Money and lifestyle issues driving a wave of career change for UK engineers
12 August 2011
The career-for-life is vanishing, with about half of all UK engineers (47 per cent) saying they expect to switch careers within the next five years, according to the latest survey results from Kelly Services. The main cause, cited by 22 per cent of engineers, is changing personal interests, followed by the need for higher income (17 per cent), and the need for improved work-life balance (25 per cent).
The findings about career choice and career progression are part of the Kelly Global Workforce Index, which obtained the views of approximately 97,000 people in 30 countries, including approximately 2,200 in the U.K.
“We are seeing a surprisingly large number of people who are actively considering the critical issue of whether they should change their careers and make a fresh start,” says Dominic Graham, head of Kelly Services' professional and technical services.

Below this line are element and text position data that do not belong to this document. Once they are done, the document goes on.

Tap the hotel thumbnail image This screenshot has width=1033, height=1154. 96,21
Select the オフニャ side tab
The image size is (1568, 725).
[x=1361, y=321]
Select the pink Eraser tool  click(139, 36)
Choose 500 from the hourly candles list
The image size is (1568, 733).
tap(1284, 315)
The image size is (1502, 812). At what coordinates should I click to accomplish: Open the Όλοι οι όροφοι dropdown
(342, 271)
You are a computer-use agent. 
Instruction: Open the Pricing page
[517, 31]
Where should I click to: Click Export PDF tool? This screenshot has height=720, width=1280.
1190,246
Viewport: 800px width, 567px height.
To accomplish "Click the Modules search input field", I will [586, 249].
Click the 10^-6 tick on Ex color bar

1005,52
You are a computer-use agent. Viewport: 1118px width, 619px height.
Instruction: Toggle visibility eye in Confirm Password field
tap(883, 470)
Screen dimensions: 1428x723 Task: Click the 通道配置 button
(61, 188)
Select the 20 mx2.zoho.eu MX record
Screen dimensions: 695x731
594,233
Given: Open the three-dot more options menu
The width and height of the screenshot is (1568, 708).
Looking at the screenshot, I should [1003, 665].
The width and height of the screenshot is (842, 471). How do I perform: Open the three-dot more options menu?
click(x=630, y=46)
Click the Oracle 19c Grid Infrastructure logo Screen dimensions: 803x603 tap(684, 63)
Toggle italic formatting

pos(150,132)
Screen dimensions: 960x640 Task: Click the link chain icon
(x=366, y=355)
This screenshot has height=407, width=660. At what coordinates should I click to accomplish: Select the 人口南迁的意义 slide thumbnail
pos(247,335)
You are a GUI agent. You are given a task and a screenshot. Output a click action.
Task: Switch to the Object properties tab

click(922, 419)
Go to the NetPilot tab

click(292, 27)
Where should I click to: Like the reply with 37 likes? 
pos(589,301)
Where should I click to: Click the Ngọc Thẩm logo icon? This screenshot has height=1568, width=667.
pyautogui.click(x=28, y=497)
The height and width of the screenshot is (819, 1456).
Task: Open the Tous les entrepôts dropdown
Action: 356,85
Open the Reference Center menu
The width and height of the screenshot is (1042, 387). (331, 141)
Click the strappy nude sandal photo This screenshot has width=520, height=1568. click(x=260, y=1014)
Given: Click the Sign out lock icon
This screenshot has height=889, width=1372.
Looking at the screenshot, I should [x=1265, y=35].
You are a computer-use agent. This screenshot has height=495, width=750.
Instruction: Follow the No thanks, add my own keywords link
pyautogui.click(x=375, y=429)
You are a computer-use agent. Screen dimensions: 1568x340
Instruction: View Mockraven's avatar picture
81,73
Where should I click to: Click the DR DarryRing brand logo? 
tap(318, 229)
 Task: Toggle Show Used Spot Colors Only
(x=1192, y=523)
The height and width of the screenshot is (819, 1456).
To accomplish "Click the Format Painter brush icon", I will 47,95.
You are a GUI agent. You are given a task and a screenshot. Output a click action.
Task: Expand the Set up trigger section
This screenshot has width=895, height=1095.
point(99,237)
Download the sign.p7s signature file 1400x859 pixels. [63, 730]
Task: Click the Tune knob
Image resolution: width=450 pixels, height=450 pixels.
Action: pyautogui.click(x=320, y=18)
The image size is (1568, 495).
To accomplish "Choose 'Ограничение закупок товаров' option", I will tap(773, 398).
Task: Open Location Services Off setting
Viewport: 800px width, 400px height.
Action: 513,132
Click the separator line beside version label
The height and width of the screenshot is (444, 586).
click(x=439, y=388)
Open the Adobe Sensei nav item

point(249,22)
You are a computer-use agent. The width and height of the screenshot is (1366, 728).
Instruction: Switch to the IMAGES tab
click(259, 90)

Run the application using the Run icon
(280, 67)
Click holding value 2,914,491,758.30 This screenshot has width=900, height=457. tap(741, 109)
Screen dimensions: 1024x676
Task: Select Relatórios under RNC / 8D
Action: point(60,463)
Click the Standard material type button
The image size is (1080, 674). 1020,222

“For an earlier generation, a change of career would have been something of a crisis, however today, it is seen as a reflection of shifts in demand for different skills and occupations, as well as changing personal interests on the part of employees.”
One sign of the shifting attitude to career interruption is that 67 per cent of engineers surveyed believing they could resume their career at the same level after taking a break for such things as maternity or paternity leave, illness or an extended holiday.
Results of the survey in the U.K show:
In determining the most important elements in a person’s career – experience or formal education – the vast majority of engineers (84 per cent) nominate experience, while 16 per cent cite formal education and 1 per cent are undecided.
Most engineers (73 per cent) say that when looking for a job, the best indicator of a person’s talent is their work experience, followed by performance in the job interview (14 per cent), job references (7 per cent) and education (5 per cent).
More than two-thirds of engineers (67 per cent) say they aspire to an executive position, while 26 per cent do not.
The main reasons for engineers avoiding executive positions are the impact on work-life balance, cited by 37 per cent, followed by concern about pressure and stress (26 per cent), inadequate skills (14 per cent), and lack of ambition (12 per cent).
89 per cent of engineers say that it is either “extremely important” or “important” that qualifications and skills be upgraded in order to progress their career.
“As individuals take greater control of their careers in engineering, there is a likelihood of employees moving in and out of the workforce for both professional and lifestyle reasons. Employers and employees will both need to adapt to this new workplace reality, where the smooth career pathway will be the exception rather than the rule,” Dominic Graham concludes.